The task: Find and copy each line of the data that includes "will".

Available records:
=====
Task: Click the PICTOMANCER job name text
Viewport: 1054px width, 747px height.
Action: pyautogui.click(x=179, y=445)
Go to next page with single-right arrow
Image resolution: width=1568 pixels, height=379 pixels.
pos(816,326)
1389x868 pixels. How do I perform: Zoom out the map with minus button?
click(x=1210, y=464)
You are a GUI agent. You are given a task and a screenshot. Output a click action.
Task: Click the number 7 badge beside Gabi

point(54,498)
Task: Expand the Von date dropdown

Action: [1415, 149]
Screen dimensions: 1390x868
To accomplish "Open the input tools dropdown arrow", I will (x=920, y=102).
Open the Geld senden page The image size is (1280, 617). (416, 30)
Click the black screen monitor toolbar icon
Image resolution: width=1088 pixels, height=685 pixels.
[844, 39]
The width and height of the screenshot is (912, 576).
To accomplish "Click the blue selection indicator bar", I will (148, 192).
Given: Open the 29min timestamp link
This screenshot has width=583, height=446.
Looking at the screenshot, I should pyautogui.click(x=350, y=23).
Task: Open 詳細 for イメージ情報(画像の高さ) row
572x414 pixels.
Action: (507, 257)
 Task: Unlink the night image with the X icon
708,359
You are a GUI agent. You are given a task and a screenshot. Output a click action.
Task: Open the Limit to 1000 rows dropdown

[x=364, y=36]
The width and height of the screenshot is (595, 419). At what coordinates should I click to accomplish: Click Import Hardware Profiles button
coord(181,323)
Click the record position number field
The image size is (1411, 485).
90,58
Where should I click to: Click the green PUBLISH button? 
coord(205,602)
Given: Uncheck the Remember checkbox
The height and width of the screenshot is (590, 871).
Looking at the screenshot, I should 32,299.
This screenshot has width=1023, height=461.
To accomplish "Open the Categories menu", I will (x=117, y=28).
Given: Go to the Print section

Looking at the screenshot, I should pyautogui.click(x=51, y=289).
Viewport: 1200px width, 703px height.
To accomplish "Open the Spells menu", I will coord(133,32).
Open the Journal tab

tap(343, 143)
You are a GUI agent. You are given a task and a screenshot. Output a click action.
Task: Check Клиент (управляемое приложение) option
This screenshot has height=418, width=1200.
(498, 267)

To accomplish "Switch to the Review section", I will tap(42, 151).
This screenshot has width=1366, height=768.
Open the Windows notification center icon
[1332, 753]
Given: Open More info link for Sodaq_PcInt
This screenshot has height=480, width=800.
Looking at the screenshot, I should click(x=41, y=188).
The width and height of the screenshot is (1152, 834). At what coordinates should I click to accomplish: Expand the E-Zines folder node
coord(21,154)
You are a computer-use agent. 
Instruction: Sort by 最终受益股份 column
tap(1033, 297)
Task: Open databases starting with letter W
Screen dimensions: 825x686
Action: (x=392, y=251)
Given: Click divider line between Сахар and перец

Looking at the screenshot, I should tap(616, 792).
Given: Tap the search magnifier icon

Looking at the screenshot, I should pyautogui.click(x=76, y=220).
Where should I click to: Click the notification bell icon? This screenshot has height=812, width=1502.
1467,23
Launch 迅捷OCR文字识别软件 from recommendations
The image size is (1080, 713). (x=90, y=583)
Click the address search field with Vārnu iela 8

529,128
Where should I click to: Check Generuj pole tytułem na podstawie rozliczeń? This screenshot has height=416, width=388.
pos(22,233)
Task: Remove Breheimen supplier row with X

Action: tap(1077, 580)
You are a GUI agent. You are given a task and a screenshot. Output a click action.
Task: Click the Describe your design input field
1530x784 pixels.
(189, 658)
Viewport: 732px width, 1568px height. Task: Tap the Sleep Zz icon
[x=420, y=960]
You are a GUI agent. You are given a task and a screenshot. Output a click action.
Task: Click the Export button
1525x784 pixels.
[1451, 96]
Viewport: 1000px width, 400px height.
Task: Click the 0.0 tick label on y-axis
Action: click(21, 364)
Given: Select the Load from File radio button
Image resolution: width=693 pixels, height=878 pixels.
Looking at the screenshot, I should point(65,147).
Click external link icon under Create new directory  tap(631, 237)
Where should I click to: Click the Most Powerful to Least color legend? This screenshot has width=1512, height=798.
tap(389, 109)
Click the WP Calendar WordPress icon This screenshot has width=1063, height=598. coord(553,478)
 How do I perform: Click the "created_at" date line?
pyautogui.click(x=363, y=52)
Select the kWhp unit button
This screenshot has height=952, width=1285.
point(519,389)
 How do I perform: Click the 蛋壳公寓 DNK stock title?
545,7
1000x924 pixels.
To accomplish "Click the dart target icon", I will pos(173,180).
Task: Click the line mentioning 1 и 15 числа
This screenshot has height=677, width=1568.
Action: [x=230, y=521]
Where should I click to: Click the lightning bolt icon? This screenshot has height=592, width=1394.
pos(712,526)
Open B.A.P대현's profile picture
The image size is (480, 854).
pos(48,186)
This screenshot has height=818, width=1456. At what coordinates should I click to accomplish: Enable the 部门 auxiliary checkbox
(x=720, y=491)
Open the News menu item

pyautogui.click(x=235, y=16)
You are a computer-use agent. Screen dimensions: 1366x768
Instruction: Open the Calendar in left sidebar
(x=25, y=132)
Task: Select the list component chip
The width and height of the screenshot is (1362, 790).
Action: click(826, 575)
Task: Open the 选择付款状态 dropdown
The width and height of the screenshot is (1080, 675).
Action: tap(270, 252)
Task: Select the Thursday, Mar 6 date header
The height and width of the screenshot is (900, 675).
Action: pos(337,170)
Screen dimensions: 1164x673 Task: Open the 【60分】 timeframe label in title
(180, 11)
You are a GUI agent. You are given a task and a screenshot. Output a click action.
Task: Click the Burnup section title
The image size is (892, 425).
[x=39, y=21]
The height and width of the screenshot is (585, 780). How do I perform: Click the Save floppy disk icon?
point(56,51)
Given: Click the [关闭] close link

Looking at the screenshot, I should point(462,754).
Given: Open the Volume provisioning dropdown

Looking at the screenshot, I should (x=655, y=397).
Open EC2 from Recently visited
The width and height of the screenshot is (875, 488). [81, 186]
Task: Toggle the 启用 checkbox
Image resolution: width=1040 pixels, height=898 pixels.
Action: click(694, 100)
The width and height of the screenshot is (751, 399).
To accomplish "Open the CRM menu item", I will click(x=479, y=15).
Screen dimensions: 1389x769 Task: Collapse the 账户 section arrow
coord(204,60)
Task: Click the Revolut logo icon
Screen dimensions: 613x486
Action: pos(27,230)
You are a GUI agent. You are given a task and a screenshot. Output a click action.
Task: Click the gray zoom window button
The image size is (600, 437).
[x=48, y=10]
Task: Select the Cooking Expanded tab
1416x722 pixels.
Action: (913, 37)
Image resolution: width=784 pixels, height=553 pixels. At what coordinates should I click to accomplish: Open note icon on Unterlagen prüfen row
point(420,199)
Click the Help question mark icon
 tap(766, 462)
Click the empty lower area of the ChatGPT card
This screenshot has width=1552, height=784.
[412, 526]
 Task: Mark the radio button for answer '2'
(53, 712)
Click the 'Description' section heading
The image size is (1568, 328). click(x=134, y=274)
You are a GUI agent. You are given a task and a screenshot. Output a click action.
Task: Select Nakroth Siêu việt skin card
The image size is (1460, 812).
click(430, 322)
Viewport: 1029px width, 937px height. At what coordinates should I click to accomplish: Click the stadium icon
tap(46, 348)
=====
Solution to the problem:
To accomplish "Open the input tools dropdown arrow", I will (x=920, y=102).
To accomplish "Click the blue selection indicator bar", I will (148, 192).
To accomplish "Open the Categories menu", I will (x=117, y=28).
To accomplish "Open the Spells menu", I will coord(133,32).
To accomplish "Switch to the Review section", I will tap(42, 151).
To accomplish "Click the dart target icon", I will pos(173,180).
To accomplish "Open the CRM menu item", I will click(x=479, y=15).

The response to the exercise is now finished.